Source text:
--- begin ---

Ashley's close friend and neighbor, Alyssa Al-Jammal, also saw what was happening.

"I was just in shock," said Al-Jammal.

"It was probably one of the biggest shocks of my life because she has never been in trouble before and she is pregnant now. Her life is about to change forever," said Al-Jammal.

Investigators accused Brown of driving a a co-defendant to a location to sell drugs in April.

Confidential informants, who apparently bought the drugs from the co-defendant, told police that the girl's name was Ashley Brown.

The case was ultimately taken to a Medina County Grand Jury which issued an indictment against Brown, charging her with two different felonies.

Brown's arrest was on the Friday before Veteran's Day in November, after the indictment had been returned.

She said she was transferred to the Medina County Jail where she cried constantly, insisting they had the wrong person, but worried because it seemed people were not willing to believe her.

"They had my name, my date of birth, my social security right; but I told them the whole time, 'you have the wrong person,'" said Brown, who admits she was worried about her baby and afraid she was going to deliver her daughter behind bars.

Because Monday was a holiday, she was not in court until the following Tuesday when she first met her attorney, Bob Campbell, after spending four days behind bars.

Campbell said he has had plenty of clients who say they are innocent but Brown was adamant from the start that her arrest was a case of mistaken identity.

Even so, he admits he did not completely believe her in the beginning.

"I wanted to make sure that I completely vetted her claim of innocence before I presented it to anybody else, because about the worst that you could do is to present a claim of innocence when you are not. That has a tendency to backfire," said Campbell.

--- end ---

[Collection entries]
--- begin ---

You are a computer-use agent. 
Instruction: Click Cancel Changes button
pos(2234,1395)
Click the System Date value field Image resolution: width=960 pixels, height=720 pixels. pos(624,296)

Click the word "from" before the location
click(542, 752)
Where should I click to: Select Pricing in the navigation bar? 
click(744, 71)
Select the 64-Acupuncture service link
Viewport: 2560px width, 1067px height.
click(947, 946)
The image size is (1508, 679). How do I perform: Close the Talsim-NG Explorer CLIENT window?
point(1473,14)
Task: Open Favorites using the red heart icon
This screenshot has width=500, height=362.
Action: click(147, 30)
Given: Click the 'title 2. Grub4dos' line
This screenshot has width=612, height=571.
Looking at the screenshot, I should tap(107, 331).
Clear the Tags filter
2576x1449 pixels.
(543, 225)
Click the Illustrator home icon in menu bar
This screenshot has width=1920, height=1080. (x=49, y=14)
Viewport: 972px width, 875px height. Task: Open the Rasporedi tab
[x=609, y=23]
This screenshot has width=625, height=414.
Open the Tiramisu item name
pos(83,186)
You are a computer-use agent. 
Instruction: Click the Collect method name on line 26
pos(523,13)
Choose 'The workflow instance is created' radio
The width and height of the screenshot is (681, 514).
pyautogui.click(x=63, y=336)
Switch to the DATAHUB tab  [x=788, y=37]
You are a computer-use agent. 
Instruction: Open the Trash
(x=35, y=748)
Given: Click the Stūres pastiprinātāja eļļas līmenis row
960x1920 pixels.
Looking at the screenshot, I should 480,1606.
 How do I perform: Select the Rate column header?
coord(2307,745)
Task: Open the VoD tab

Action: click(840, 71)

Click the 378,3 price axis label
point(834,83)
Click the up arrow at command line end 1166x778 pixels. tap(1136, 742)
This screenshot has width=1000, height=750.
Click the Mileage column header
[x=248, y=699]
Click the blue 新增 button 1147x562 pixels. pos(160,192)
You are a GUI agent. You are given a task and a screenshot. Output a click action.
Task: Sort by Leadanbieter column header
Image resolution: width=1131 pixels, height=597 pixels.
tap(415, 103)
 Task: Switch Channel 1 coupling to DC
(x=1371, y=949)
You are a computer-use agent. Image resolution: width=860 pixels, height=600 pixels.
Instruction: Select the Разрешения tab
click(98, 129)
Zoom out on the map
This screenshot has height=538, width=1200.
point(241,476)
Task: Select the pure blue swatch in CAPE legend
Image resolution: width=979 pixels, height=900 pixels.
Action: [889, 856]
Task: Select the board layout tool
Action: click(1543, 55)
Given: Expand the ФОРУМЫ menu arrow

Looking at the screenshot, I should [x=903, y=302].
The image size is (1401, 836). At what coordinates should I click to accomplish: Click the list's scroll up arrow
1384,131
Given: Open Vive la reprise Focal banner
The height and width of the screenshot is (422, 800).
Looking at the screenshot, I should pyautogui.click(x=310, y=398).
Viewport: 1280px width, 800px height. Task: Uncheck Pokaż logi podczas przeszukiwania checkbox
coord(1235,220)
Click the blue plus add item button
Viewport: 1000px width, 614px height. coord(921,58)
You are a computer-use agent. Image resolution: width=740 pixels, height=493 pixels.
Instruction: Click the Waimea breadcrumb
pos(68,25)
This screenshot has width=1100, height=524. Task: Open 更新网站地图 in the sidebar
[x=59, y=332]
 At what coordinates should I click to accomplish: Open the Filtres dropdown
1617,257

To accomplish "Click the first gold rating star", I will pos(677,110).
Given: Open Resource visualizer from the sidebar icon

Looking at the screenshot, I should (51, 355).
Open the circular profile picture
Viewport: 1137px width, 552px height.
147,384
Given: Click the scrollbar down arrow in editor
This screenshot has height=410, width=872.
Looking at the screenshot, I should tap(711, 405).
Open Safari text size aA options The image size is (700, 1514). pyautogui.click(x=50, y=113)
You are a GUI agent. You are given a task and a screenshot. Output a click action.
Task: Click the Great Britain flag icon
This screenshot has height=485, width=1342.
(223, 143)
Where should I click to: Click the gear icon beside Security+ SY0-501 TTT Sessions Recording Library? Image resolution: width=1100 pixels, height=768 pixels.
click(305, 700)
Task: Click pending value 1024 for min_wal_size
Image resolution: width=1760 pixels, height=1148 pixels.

--- end ---

Directive A:
In the Ashley Brown article, who was Brown's attorney?
Directive B:
Quote the Ashley Brown article word for word, covering everything from "Brown's arrest was" down to "to believe her.".
Directive C:
Extend the Ashley Brown article, picking up after its last sentence.
None of this work draws on the collection entries.

Exercise answer A:
Bob Campbell

Exercise answer B:
Brown's arrest was on the Friday before Veteran's Day in November, after the indictment had been returned.

She said she was transferred to the Medina County Jail where she cried constantly, insisting they had the wrong person, but worried because it seemed people were not willing to believe her.

Exercise answer C:
"I was really hard on Ashley the first few times that we met," admitted Campbell, adding, "unfortunately I reduced her to tears a couple of times but she never waivered once."

As the case progressed, Campbell said he talked with the attorney representing the co-defendant in the case who actually sold the drugs.

"When he met with his client, Ashley's picture was part of the police report and one of the first things his client asked him was, 'who's that?'" said Campbell.

Campbell said when the owner of the car that was used in the drug sale was found he also had no idea who Ashley Brown was.

"Eventually they showed the informant who had previously provided the name, Ashley Brown, a photo lineup and he couldn't identify my client out of that photo lineup," said Campbell.

There was also an alibi: a Facebook post from the cousin of Brown's ex-boyfriend that confirmed Ashley was out hiking on the day of the drug transaction.

But Campbell said he feared taking the case to trial because he knows that jurors tend to want to believe police officers over the testimony of a defendant who claims they arrested the wrong person.

Campbell believes the actual girl who was involved in the drug deal only identified herself by her first name, saying, "hi, my name is Ashley."

Campbell also believes it was the informant who came up with the name Ashley Brown and then investigators went through driver's license photographs of people with the same name who live in the area and concluded that they had the right person based on her description.

"And that was enough to get her indicted," said Campbell.

"I think people believe that in order to get charged with a felony offense you have to at least be hanging around with the wrong people or doing something that you probably knew you shouldn't do and this certainly proves this is not the case. She was just minding her own business," said Campbell.

For eight grueling months following her arrest, Brown said she was required to make daily status phone calls and subject herself to random drug tests twice a week at her own expense.

Ultimately, prosecutors agreed to drop the charges against her.

Brown said she felt embarassed to have to go through what she did, especially when she was pregnant and she feels she is entitled to an apology.

"I hope this never happens to anybody, and I hope they do their research better before they go to try to convict somebody of something they didn't do," said Brown.

FOX 8 News did attempt to speak with the director of the Medina County Drug Task Force about the investigation but was unable to reach him on Monday; our call was not returned.

Campbell calls the case 'scary,' noting anyone could have found themselves in Brown's situation.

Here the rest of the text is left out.